刑務所内で古典劇を上演する その無謀な試みによる囚人たちのテンヤワンヤを描く人情喜劇、なんて想像していたら……すいませんm(__)m 名匠タヴィアーニ兄弟……初めて作品観ました_(_^_)_

囚人の更生プログラムで演劇をやるというのは必ずしも珍しくはないようだ。大昔に見たニック・ノルティが主演した米国映画では囚人たちがミュージカルをやって、主人公は無期懲役囚だったのをその活動が評価されて仮釈放まで行ってしまうのである。もちろん実話を元にしている。

この舞台となる刑務所も実際に囚人の芝居を市民に公開しているようだ。冒頭はその様子が映し出される。その後、時間は遡ってオーディションの場面から始まる。決まった役者たちはいずれも懲役10年、20年は当たり前無期懲役囚もいる。なかなかに強面のメンツである。
練習場所のステージがある講堂は改修中なので、一同は監獄内の様々な場所をあちこち移動しながら稽古を続ける。

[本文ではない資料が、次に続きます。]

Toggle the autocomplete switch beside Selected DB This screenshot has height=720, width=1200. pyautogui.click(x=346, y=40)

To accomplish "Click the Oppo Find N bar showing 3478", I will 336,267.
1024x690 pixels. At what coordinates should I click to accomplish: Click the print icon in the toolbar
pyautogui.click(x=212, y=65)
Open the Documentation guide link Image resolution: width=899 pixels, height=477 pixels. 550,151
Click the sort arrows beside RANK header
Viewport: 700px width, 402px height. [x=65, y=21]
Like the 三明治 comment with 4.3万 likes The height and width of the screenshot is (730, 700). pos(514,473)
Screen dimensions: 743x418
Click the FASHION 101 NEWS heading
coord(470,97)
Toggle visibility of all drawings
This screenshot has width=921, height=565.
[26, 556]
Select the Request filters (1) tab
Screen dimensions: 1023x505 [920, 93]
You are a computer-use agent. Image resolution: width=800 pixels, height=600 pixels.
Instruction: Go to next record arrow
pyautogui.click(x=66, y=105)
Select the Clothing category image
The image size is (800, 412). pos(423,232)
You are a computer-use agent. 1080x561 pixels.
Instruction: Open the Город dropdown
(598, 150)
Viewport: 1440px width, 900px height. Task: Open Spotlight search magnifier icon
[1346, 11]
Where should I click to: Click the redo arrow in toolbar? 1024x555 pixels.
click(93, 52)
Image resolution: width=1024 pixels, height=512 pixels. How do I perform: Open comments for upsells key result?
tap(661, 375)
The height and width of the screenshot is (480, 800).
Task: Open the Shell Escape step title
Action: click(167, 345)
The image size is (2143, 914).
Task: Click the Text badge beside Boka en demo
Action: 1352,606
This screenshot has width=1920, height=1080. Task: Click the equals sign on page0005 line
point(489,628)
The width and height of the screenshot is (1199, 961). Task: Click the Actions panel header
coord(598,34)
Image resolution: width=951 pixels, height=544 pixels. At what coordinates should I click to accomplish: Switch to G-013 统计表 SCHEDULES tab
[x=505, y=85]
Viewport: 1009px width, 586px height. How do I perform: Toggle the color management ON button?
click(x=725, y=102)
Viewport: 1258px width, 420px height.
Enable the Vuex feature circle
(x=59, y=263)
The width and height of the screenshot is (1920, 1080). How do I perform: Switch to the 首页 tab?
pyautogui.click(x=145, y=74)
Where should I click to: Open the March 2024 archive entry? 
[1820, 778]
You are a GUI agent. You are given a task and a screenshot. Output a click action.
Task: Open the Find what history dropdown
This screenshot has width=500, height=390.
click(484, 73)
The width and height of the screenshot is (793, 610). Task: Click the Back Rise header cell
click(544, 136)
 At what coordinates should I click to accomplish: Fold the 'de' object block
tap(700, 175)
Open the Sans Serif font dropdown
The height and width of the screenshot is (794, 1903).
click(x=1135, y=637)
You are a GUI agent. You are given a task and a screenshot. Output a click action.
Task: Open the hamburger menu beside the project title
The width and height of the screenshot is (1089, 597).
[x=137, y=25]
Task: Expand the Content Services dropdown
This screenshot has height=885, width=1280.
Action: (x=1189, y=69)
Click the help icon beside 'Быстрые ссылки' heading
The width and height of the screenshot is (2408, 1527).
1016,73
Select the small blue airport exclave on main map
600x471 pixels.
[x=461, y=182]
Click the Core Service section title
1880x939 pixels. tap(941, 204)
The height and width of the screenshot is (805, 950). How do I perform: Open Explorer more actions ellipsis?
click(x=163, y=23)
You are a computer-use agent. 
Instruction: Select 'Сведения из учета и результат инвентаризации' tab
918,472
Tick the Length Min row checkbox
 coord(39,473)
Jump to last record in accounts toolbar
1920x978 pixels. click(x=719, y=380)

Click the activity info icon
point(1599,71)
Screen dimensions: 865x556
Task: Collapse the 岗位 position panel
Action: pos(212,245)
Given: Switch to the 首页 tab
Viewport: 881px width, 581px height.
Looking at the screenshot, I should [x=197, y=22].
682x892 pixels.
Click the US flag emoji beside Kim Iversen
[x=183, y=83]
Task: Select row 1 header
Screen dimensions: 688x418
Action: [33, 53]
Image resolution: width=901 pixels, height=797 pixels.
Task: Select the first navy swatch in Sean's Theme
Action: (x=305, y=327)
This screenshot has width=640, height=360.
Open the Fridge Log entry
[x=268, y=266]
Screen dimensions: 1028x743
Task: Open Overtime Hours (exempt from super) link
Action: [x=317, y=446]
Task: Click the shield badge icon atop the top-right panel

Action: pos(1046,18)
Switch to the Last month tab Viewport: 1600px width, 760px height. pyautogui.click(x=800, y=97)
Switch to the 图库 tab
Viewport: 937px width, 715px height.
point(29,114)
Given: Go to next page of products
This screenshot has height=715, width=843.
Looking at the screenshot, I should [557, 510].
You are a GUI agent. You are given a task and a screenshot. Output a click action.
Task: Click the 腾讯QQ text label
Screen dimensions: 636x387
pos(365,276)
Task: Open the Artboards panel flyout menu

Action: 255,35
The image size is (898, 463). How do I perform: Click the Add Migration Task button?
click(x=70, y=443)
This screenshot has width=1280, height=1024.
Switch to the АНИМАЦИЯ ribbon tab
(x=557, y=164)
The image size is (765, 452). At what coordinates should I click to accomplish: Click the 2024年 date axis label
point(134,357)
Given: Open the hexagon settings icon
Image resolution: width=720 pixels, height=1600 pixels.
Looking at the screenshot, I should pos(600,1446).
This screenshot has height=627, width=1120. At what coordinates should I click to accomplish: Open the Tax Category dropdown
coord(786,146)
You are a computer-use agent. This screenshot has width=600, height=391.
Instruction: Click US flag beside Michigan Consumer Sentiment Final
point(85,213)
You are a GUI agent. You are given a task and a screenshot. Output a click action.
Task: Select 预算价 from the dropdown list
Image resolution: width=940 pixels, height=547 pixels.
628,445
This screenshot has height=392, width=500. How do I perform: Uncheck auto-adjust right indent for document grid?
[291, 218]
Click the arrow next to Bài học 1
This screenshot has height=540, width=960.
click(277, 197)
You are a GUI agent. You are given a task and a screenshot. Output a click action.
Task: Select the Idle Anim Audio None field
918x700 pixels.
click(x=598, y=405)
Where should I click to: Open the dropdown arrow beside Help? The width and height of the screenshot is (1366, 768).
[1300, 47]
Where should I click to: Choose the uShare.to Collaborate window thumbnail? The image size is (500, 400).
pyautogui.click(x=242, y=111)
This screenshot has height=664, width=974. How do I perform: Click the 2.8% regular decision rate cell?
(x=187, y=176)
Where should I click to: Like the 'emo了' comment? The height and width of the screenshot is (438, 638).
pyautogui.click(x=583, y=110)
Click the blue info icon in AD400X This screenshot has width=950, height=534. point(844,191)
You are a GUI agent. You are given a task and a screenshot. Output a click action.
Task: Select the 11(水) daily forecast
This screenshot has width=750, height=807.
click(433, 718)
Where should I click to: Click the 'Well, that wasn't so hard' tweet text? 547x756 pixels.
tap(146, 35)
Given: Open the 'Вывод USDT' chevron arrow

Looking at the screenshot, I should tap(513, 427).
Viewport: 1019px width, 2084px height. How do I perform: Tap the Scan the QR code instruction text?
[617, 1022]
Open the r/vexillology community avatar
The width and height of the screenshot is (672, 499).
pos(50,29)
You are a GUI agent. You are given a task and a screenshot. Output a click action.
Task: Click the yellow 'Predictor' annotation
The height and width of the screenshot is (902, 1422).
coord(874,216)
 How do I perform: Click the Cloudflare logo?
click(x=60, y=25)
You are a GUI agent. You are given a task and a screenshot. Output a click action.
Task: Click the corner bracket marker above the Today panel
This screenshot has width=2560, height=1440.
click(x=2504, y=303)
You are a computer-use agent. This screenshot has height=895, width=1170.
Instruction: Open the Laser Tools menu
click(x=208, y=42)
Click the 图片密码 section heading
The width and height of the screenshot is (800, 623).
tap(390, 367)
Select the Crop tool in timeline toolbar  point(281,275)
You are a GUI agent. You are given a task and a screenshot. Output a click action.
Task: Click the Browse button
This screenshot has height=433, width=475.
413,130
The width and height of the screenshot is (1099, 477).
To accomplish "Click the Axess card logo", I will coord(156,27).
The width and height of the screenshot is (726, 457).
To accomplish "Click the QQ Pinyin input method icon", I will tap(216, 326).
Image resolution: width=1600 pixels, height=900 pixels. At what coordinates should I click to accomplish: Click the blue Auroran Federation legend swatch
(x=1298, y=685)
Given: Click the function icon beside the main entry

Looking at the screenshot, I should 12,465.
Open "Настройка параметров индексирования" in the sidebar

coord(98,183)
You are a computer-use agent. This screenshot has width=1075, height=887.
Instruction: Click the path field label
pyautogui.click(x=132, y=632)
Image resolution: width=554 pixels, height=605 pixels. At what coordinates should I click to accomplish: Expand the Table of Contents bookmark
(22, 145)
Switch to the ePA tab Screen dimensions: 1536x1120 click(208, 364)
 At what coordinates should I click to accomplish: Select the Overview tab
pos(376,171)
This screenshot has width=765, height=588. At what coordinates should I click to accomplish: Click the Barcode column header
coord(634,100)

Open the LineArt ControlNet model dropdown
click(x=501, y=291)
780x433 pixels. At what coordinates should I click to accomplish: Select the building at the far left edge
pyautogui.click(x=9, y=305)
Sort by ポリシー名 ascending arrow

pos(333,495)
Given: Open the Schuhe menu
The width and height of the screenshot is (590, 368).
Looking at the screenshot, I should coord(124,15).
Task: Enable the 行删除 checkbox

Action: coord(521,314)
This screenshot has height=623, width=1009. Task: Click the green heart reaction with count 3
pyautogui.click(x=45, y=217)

しかし、見ているうちにどうも予想したものとは違っていると気付いた。演目の『ジュリアス・シーザー』以外のセリフが非常に少ないのだ。もちろん「ちゃんと台本覚えなくちゃ」とか「面会の後で落ち込んでる」とか、看守が「続きを知りたいからもう少し見ていよう」なんていう「素」の場面が途中に出てくる。しかし、それはあくまでも脇の話で本筋ではない。
この映画が描こうとしているのは、「シェイクスピアを上演しようとする囚人」の物語ではないのだった。

よくオペラや古典劇では読み替えというのをやる。例えば、イアン・マッケランの出世作となった『リチャード三世』(映画化もされた)では設定は大戦前夜のヨーロッパ某国になっていて、台詞はそのままだがラストでは「馬」の代わりに戦車が登場する。
これも、刑務所を舞台に読み替え、その中にいる囚人が台詞を語るという設定の『ジュリアス・シーザー』なのである。ただ、演じているのが役者ではなく本物の囚人で、背景も書割ではなく監獄そのものを使用しているのが普通の芝居と違う。

そうなると、何やら芝居自体がマフィアの抗争劇めいてくる。ごつごつとしたイタリア語(方言までは判別できないが)の響きも、『仁義なき戦い』の広島弁並みに迫力を醸し出す。もっとも、この『ジュリアス・シーザー』自体がそもそもご当地の物語だから当然か。
シーザー暗殺の混乱の後で、登場する若き新皇帝役は新入りの若い囚人が当てられる。これまた虚実が入り乱れ区別がつかなくなるたくらみの一つのようだ。

冒頭と終盤の、市民の前でのステージ場面はカラーだが、刑務所の中に入ると一か所を除いてモノクロ画面になる。モノクロはドキュメンタリーのような強烈な印象を残すと共に、なにか白昼夢のようでもある。
このカラー白黒というのは、ある意味映画の原初的なギミックであるが、迫力ある効果を生み出しているのだった。

『ライフ・オブ・パイ』は語りと騙りが交錯する作品だった。こちらはCGのような最先端技術はないものの、やはり「騙り」度では負けず劣らず、現実と虚構の境を曖昧にし目もくらむような幻惑を与えている。
つくづく、映画の面白さは尺の長さ(本作は76分)にもテクノロジーの新しさにも関係ないと改めて思い知ったのであったよ。

ところで、キャシアス役の囚人(無期懲役)が最後に漏らすセリフの意味は「芸術を知って、初めて真に自由になりたいと気付いた」ということでいいのかな(?_?)